Is Javier Milei’s economic gamble working?

JAVIER MILEI, Argentina’s president, swept into office on a promise to conquer inflation by slashing government spending. The scruffy-haired, chainsaw-wielding economist has not disappointed. Since taking office in December 2023 Mr Milei has cut government outlays by around 30% in real terms, by laying off more than 30,000 government workers, slashing energy and transport subsidies, suspending public-works projects and freezing state wages and pensions. The effect on inflation has been dramatic. On January 14th INDEC, the county’s statistics authority, reported that prices rose in December by just 2.7% month on month, down from 25.5% a year earlier.
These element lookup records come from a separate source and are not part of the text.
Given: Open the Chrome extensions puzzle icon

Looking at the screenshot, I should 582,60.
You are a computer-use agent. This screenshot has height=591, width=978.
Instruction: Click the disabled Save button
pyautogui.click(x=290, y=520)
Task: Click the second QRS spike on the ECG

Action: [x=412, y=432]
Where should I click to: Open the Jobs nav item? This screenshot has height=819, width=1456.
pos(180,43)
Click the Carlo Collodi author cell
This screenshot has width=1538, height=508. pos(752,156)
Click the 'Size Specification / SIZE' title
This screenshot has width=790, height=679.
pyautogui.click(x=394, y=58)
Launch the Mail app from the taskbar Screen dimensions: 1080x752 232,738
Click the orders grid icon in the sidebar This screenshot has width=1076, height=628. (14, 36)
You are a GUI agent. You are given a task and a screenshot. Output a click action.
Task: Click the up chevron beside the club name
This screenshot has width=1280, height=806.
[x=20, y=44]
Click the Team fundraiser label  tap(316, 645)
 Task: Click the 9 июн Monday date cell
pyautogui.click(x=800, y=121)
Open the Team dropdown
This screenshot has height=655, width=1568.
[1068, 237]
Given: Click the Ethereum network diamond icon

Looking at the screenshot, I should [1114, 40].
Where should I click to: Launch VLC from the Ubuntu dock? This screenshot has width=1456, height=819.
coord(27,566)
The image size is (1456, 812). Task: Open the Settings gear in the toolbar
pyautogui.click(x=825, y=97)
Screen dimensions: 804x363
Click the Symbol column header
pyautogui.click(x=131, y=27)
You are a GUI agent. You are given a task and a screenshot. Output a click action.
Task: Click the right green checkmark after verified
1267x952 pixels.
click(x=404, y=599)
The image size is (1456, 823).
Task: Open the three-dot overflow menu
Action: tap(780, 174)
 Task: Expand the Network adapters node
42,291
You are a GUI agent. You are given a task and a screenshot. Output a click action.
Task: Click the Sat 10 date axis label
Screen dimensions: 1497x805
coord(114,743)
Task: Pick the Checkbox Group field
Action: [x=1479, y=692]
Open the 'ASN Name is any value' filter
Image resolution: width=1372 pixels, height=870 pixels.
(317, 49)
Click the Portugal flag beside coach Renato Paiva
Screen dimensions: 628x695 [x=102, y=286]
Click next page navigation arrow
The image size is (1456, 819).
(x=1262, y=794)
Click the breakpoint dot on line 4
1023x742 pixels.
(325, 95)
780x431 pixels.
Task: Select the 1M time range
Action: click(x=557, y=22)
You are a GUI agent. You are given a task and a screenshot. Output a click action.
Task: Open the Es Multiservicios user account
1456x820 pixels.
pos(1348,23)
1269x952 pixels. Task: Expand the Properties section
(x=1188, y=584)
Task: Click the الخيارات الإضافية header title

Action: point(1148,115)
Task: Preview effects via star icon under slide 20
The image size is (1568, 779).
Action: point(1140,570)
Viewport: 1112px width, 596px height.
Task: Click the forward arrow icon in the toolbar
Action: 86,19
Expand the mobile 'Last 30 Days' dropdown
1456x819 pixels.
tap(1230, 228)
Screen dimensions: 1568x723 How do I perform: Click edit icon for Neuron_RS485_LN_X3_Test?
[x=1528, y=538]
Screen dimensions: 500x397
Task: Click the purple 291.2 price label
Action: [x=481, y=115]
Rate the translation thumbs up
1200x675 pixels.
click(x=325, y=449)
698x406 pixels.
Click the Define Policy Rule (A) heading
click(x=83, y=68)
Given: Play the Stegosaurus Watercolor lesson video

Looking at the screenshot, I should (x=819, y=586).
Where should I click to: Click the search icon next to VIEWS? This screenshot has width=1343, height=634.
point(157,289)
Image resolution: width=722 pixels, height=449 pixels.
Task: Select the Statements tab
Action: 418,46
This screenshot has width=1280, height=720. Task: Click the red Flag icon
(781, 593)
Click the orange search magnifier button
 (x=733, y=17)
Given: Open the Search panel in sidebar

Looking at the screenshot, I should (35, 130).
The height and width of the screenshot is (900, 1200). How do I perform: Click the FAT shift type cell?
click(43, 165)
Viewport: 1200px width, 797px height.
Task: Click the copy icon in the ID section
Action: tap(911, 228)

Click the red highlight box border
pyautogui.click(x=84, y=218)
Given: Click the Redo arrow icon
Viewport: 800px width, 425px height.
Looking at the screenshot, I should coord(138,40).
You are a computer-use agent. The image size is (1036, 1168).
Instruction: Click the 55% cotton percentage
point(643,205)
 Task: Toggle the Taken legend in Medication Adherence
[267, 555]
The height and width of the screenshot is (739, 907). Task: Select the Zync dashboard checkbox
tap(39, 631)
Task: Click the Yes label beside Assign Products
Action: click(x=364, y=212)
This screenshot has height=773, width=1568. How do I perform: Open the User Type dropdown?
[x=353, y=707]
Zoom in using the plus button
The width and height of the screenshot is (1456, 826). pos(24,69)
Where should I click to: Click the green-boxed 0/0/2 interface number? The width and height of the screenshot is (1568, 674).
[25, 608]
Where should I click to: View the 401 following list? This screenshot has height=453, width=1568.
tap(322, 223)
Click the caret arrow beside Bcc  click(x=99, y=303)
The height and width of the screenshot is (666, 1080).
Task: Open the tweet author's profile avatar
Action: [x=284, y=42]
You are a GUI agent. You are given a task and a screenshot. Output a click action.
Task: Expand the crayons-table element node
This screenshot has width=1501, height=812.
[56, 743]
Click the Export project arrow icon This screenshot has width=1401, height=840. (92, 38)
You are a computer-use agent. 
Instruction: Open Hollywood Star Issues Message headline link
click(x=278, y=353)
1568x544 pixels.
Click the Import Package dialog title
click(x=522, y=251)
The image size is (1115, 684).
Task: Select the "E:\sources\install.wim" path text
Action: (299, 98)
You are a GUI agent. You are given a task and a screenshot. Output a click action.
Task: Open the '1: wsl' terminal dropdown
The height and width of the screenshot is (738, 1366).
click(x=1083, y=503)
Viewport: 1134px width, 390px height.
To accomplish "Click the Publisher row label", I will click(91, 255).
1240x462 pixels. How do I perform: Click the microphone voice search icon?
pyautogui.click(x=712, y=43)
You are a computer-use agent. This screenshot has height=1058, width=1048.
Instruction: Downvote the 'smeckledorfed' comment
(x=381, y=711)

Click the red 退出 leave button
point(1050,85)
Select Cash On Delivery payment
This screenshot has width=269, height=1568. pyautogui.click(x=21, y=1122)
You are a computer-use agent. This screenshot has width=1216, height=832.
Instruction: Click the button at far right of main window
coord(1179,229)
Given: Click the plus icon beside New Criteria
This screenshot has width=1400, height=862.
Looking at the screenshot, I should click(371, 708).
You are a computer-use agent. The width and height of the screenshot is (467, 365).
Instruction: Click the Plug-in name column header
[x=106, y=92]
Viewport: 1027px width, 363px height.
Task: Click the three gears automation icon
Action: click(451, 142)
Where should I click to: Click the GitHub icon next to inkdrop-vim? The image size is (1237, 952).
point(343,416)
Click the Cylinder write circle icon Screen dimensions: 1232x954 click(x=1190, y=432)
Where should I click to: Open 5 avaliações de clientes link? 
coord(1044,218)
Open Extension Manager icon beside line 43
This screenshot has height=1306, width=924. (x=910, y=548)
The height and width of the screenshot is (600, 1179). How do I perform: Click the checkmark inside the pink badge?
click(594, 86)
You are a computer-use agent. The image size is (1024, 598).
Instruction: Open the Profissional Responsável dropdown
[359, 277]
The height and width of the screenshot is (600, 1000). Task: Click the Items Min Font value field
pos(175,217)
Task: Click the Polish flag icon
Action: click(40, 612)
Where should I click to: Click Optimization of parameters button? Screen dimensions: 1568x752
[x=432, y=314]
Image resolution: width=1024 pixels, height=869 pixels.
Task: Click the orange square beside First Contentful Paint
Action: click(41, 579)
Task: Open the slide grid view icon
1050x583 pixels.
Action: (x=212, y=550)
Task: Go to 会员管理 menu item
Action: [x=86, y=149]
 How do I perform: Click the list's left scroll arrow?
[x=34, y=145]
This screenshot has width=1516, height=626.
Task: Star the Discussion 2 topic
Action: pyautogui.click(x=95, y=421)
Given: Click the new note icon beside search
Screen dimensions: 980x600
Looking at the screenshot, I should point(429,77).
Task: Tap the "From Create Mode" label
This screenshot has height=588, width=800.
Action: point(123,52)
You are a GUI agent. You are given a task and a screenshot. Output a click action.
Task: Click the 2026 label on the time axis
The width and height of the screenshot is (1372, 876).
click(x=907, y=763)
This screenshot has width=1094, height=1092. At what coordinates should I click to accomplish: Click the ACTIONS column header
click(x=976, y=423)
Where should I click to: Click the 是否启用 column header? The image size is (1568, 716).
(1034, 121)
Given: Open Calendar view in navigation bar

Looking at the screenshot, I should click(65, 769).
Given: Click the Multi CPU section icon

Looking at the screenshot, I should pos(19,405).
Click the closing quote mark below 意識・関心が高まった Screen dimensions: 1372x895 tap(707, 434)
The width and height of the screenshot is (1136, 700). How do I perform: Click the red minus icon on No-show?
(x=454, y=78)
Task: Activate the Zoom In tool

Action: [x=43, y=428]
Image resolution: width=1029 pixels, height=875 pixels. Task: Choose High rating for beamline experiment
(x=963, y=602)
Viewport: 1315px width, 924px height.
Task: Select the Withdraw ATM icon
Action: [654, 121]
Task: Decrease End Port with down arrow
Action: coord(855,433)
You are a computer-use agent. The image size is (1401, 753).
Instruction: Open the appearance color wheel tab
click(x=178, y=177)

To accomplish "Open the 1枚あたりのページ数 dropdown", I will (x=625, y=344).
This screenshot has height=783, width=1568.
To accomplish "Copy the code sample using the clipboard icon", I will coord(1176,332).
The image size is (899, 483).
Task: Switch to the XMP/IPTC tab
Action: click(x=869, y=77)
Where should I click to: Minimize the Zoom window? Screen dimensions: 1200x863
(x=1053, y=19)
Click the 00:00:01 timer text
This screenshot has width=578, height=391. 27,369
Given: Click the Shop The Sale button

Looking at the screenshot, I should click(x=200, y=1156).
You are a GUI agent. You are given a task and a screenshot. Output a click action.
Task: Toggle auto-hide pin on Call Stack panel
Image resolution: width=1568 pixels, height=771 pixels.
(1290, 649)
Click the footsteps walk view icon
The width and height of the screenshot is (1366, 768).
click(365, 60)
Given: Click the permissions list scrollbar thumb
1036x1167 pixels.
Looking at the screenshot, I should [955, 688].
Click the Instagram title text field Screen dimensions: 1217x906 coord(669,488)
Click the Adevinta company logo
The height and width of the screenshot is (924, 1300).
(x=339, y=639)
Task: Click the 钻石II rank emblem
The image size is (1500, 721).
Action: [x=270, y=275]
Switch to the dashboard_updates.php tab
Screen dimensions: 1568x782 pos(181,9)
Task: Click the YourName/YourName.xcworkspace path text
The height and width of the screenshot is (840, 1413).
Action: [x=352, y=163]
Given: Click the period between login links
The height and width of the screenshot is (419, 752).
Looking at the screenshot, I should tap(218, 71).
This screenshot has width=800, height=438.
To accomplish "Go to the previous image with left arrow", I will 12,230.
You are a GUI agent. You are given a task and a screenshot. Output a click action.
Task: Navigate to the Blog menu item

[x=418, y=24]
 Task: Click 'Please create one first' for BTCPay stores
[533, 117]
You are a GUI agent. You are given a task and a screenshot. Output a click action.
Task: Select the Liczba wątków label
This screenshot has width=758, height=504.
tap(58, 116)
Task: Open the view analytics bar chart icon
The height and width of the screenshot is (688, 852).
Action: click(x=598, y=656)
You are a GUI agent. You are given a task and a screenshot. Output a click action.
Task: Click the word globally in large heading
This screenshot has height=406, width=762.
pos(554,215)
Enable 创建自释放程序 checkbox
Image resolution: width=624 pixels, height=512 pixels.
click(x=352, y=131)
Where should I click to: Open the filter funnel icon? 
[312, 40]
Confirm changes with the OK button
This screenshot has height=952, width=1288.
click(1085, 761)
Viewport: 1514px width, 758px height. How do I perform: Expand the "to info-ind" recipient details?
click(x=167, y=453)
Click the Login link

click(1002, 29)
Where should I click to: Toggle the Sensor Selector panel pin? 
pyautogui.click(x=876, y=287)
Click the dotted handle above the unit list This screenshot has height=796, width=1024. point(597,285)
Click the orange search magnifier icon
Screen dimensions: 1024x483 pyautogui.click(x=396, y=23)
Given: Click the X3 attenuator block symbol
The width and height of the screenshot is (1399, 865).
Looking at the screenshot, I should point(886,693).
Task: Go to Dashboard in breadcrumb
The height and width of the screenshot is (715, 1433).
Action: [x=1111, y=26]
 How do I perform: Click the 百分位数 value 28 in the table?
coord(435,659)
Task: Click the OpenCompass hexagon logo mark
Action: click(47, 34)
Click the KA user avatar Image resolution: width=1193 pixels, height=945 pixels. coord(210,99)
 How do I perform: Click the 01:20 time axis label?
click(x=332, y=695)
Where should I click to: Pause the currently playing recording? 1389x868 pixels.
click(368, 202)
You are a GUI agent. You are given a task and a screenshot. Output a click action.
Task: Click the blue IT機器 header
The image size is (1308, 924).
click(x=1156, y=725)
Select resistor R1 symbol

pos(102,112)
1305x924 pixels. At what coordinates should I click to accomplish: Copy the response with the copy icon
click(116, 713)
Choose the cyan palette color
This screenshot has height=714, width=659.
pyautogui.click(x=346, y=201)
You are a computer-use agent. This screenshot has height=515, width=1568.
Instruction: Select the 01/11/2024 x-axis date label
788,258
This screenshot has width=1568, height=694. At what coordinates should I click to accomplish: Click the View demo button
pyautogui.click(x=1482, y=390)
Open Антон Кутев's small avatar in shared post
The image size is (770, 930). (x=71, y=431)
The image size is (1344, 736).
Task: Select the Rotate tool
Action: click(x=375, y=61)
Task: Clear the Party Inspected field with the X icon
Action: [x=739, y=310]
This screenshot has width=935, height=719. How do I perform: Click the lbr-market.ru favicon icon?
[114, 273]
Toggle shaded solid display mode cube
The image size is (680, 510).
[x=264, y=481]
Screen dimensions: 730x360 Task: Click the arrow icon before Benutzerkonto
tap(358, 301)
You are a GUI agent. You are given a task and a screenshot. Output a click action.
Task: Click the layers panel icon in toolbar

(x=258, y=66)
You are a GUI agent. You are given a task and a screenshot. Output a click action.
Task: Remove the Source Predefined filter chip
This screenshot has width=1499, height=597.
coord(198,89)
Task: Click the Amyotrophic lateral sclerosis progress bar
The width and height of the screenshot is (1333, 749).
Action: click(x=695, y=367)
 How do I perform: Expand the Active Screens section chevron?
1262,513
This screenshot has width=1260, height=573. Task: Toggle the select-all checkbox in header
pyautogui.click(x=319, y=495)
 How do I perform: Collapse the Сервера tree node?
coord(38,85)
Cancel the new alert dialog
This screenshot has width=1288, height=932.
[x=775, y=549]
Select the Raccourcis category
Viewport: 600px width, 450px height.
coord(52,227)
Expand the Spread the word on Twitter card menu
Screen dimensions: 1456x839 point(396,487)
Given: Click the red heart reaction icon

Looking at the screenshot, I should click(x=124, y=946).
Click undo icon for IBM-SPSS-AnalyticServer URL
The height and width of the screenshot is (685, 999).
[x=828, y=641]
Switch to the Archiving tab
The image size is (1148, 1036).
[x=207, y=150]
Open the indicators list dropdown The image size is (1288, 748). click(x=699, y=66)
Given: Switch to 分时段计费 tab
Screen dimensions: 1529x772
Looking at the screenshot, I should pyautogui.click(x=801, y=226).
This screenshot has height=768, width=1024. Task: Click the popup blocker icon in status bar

Mr Milei’s economic management is a vast improvement on that of his predecessor. During the previous left-wing Peronist administration, the government won over voters by running up vast budget deficits. To cover the bill the central bank printed money, leading to sky-high inflation and a near-worthless peso. Price controls on food and housing led to shortages. Mr Milei has done away with such distortions. Although his shock-therapy approach has led to some short-term pain, macroeconomic conditions are now stabilising. Inflation is falling, budgets have flipped from deficits to surpluses, and the economy returned to growth in the third quarter of 2024. The country’s stockmarket is booming and measures of country risk are tumbling. Mr Milei promised the cuts would affect the state itself more than Argentina’s poorest citizens. Has he pulled it off?

A closer look at inflation numbers suggests that, despite smaller price rises, most Argentines are not yet better off than they were a year ago. An estimated 53% are now living in poverty, according to the Catholic University of Argentina, up from 42% in the second half of 2023. Consumer spending is down by 20% over the same period. Construction activity is 29% lower than it was a year ago. Pensioners and construction workers have been particularly hard hit: a report by the Centre for Political Economy of Argentina, a think-tank, estimates that lower pensions and public-works spending together accounted for nearly half of Mr Milei’s cuts to government spending in 2024.

Although inflation has fallen, some essential goods upon which poorer households depend have shot up in price disproportionately since Mr Milei assumed office. Data from INDEC show that overall prices in greater Buenos Aires, for example, have climbed by 122% since Mr Milei took office. But the elimination of transport and energy subsidies means that bus and train fares have surged by more than 300% (albeit from a low baseline). Electricity and gas prices have rocketed by 430% during the same period. Other regions across the country have experienced similar increases.

The economic gloom could hobble Mr Milei’s reform efforts. The country still maintains strict currency controls to prop up the wobbly peso. Mr Milei has vowed to ease these restrictions and let the currency float. But first he wants to negotiate a loan with the IMF, a condition of which will probably be a new set of reforms. For now, Mr Milei remains popular: nearly half of Argentines support him, according to a recent survey by AtlasIntel, a pollster, even though just one in five rates the economy as “good”. But the public’s tolerance for weak growth, high unemployment and poverty will not last forever, even if inflation has been wrestled down.